Você abriu o extrato, comparou com a carteira de trabalho e encontrou diferença. Agora começa a parte que realmente resolve: descobrir de que tipo é o erro, juntar o documento certo e fazer o pedido no lugar certo. Este artigo é o roteiro dessa etapa, do primeiro papel até o que fazer se o INSS negar.
A boa notícia é que a maior parte das correções se resolve pelo caminho administrativo, sem processo, e o pedido é gratuito. A má notícia é que pedido malfeito é indeferido por falta de prova, e não por falta de direito, o que faz muita gente desistir achando que não tinha razão.
Correção de cadastro não é uma coisa só. Cada falha tem um caminho próprio, e tratar todas do mesmo jeito é o que faz o pedido voltar. Na prática, os erros se dividem em quatro famílias.
Se você ainda não fez essa separação, vale ler antes por que o tempo do Meu INSS aparece errado, que explica a origem de cada uma dessas falhas.

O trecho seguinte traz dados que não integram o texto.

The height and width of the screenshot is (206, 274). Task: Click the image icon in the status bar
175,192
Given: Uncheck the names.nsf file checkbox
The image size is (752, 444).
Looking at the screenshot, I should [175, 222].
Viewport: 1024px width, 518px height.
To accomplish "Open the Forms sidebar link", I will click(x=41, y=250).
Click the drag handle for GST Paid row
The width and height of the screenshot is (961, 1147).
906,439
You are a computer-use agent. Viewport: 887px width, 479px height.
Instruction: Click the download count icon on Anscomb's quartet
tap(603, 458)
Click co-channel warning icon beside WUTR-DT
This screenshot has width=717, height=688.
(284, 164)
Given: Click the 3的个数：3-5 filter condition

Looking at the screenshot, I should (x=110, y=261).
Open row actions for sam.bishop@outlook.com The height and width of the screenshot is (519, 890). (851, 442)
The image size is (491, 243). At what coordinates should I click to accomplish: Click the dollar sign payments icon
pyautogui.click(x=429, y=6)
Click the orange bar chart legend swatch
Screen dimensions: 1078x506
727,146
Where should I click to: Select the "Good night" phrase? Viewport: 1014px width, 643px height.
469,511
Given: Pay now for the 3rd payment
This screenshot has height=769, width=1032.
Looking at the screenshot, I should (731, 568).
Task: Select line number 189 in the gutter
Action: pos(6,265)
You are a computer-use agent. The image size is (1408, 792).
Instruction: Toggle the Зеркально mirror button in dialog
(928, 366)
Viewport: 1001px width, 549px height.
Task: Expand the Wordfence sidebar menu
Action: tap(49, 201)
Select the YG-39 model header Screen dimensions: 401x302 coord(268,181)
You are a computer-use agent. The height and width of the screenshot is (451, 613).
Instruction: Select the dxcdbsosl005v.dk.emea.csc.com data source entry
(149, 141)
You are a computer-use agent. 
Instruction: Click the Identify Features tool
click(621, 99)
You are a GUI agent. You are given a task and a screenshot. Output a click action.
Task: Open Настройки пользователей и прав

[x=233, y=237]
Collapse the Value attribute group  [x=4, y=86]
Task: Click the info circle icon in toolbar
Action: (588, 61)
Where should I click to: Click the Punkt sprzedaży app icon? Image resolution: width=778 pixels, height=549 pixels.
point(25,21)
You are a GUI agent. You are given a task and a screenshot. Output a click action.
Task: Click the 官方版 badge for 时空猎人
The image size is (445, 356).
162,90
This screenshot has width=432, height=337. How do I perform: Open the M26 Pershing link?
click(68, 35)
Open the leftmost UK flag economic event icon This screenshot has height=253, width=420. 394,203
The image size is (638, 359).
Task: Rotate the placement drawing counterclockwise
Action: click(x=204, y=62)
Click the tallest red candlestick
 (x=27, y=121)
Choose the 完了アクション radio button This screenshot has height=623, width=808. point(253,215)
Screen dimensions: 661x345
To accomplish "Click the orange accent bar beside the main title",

Aqui está o coração do assunto. O INSS não corrige por declaração do interessado: ele corrige por prova. E a prova precisa ser da época, não uma reconstituição feita hoje.
| Erro no extrato | Documento que costuma resolver |
|---|---|
| Vínculo que não aparece | carteira de trabalho anotada, ficha de registro do empregado, contrato |
| Vínculo sem data de saída | rescisão, baixa na carteira, termo de homologação |
| Remuneração faltando | contracheques, folha de ponto, declaração da empresa |
| Datas divergentes | carteira de trabalho e documento que confirme a data correta |
| Empresa não recolheu | carteira anotada e prova do desconto no contracheque |
| Vínculo reconhecido na Justiça | sentença trabalhista com trânsito em julgado e cálculo |
| Recolhimento abaixo do piso | guia de complementação recolhida |
A carteira de trabalho é o documento mais forte que existe para vínculo de emprego. Anotação sem rasura, em sequência e contemporânea aos fatos tem presunção de veracidade, e é ela que resolve a maioria dos casos.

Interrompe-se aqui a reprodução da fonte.